┌─ TEXT SHOWN

So, the devs had to jump through a lot of hoops to deliver the update, and even then, the timing was still another issue. According to Mr. Lowe, Nintendo’s other policies on patch deliveries are slower than that of PlayStation and Xbox. All companies require updates to be certified, and on PS4/Xbox One (and PC), updates can be rolled out as soon as certification is complete. With Nintendo, however, it has specific times for patches to be delivered, which makes the whole process even more lengthy (certification itself also takes up time).
A picture paints a thousand words
All that said, there remains the matter of the ‘false’ promo material. The screenshots and trailers used to advertise the game for all platforms looked nothing like what the Switch version ended up being.
This is primarily the reason why folks ended up feeling jilted about this whole situation. Taking all the aforementioned factors into account, Mr. Lowe explained that Xenon Racer’s publisher, Sodesco, handled promo material (though he didn’t blame them for this mishap). Things like trailers take lots of time to make, and the team just didn’t initially think about making material specifically for Switch.

└─
┌─ PROVIDED RECORDS

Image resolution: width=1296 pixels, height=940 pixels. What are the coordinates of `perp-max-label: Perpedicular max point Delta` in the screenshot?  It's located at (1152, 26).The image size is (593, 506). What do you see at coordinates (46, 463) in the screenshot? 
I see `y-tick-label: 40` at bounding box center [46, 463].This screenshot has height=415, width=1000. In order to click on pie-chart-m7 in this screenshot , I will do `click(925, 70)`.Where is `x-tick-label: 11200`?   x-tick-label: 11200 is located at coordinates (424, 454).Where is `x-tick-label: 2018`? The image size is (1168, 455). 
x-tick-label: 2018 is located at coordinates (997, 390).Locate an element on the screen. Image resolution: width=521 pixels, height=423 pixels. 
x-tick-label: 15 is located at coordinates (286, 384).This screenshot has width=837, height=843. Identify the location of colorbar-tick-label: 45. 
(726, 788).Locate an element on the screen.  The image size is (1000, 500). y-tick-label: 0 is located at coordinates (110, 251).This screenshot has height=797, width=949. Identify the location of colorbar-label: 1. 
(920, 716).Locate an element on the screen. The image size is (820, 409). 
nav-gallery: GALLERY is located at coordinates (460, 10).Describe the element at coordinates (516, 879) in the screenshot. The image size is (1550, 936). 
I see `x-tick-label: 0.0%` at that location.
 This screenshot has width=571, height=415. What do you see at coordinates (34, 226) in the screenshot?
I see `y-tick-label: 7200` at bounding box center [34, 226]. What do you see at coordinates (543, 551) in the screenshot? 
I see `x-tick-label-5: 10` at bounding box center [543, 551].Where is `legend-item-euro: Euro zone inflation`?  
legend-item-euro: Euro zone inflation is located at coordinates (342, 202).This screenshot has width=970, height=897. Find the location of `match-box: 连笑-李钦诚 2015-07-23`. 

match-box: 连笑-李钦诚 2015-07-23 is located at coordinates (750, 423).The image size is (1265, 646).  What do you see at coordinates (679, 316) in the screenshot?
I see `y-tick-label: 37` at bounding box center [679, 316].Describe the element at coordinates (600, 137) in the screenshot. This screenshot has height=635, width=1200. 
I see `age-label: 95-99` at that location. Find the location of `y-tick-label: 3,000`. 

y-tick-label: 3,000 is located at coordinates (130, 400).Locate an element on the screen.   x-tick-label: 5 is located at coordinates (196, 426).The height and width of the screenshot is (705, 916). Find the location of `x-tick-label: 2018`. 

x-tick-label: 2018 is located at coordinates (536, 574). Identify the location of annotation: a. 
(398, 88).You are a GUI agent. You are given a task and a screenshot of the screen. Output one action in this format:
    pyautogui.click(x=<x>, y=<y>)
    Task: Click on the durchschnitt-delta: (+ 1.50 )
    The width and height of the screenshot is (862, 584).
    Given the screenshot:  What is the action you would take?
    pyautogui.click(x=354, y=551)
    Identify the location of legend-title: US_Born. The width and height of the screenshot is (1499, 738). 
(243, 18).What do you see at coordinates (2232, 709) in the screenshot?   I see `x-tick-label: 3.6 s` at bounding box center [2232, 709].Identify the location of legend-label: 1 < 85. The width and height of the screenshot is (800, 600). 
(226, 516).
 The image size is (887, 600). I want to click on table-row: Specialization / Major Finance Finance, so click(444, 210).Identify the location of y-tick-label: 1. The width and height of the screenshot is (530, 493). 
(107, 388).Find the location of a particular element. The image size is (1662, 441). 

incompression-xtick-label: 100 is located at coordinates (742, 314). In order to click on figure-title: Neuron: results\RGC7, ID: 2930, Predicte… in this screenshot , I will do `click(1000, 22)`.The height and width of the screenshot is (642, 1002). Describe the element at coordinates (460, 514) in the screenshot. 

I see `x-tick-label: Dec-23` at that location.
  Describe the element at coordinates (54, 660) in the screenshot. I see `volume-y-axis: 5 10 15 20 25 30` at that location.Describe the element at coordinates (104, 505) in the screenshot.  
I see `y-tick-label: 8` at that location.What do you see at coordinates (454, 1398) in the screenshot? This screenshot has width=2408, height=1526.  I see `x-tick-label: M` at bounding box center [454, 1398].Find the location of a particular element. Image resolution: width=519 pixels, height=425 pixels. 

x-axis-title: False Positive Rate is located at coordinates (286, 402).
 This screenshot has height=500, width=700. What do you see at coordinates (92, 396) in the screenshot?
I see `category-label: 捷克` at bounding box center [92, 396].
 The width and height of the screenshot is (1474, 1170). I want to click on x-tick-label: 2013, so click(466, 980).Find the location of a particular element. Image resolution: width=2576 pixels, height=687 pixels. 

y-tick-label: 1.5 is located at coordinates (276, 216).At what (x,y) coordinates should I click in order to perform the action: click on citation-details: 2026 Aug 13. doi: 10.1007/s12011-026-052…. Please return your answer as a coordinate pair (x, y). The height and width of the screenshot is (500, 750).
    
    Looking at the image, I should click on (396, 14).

└─

EXERCISE REQUIREMENTS ->
A - Summarize the Xenon Racer text in two sentences.
B - According to the Xenon Racer text, who handled the game's promotional material?
The records have nothing to do with the Xenon Racer text.

RESPONSES ->
A - Mr. Lowe said that Nintendo's patch policies are slower than those of PlayStation and Xbox, since updates there can roll out as soon as certification is complete, while Nintendo has specific times for delivering patches. The screenshots and trailers used to advertise the game looked nothing like the Switch version, and Mr. Lowe explained that the publisher, Sodesco, handled the promotional material and the team didn't initially think about making material specifically for Switch.

B - The publisher, Sodesco.